Convert PNG screenshots and images into a multi-page PDF.

Choose PNG images
Add multiple images — they become PDF pages in order

Bundle PNG screenshots and diagrams into a single PDF

PNG is the default format for screenshots on Windows (Snipping Tool), macOS (Cmd+Shift+4), Linux, and most design tools — it's lossless, so text in the screenshots stays razor-sharp. When you need to attach a dozen of these to a bug report, a ticket, or an application, a PDF bundle is cleaner than a zipped folder.

Ideal use cases

  • Packaging screenshots into a QA or bug-report PDF
  • Submitting website screenshots for a design review or trademark filing
  • Compiling chat or social-media captures as legal evidence
  • Turning Figma / Sketch exports into a review PDF
  • Creating a portfolio from PNG renders

Why PNG beats JPG for this

PNG is lossless, so text-heavy screenshots stay crisp — a JPG of the same image would fuzz the letters. PNG also supports transparency, useful for logos or UI mockups on a coloured background. The trade-off is file size: PNG files are larger, so multi-image PDFs can be big. Pair with Compress PDF if size matters.

How to use this tool

  1. Select PNG files.
  2. Reorder if needed.
  3. Click Create PDF.

Frequently asked questions

Will transparency be preserved?

PNG transparency is preserved as a transparent layer in the PDF. When printed, transparent areas render as white — because PDF pages are white by default.

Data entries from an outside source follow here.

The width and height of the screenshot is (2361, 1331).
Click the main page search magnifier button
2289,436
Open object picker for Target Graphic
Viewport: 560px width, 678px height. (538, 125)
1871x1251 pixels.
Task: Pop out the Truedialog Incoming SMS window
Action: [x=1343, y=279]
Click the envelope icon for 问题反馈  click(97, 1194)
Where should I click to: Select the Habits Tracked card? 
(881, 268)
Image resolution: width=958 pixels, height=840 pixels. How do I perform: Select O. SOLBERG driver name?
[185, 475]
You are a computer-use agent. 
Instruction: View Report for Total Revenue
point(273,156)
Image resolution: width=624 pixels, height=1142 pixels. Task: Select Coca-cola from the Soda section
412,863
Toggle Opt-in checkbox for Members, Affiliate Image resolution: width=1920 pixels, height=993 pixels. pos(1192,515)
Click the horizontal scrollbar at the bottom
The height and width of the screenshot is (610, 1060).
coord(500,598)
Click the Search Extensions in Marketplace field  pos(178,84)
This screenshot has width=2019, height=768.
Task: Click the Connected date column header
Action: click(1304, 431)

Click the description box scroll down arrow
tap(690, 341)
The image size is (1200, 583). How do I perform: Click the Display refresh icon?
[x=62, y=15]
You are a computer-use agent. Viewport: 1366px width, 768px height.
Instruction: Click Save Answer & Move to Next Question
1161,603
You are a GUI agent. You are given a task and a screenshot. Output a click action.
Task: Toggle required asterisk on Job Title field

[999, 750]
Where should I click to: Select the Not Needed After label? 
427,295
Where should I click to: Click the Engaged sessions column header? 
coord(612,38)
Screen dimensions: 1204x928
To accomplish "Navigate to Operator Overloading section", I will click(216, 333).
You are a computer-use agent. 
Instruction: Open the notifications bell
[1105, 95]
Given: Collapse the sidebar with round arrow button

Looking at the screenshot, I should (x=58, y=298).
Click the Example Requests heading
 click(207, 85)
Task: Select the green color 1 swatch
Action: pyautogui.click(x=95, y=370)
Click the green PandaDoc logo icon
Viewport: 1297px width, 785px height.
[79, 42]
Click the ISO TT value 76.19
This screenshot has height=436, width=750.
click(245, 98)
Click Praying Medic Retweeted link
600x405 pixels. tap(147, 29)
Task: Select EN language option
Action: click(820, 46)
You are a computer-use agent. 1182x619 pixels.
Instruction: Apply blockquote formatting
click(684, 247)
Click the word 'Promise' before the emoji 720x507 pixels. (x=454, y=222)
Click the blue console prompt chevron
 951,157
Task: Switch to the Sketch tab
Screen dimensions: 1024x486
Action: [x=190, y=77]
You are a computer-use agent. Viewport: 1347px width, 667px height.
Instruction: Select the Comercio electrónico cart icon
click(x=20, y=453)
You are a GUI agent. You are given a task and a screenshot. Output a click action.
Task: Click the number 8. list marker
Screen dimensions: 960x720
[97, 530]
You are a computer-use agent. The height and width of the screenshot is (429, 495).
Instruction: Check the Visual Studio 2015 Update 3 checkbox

Can I arrange multiple images on one page?

Pick a grid layout (2×2 or 2×3) to fit several PNGs per page — good for thumbnails, storyboards, or contact sheets.

What's the max number of images?

No hard cap — hundreds of PNGs convert without issue. Browser memory is the only limit.

Do filenames get used as captions?

No — images are placed without captions. If you need labels, use a layout tool first (e.g. PowerPoint, Canva) and export to PDF from there.

Is the PDF compressed?

Images are stored with lossless encoding to preserve PNG quality. Use Compress PDF afterwards if the bundle is too large.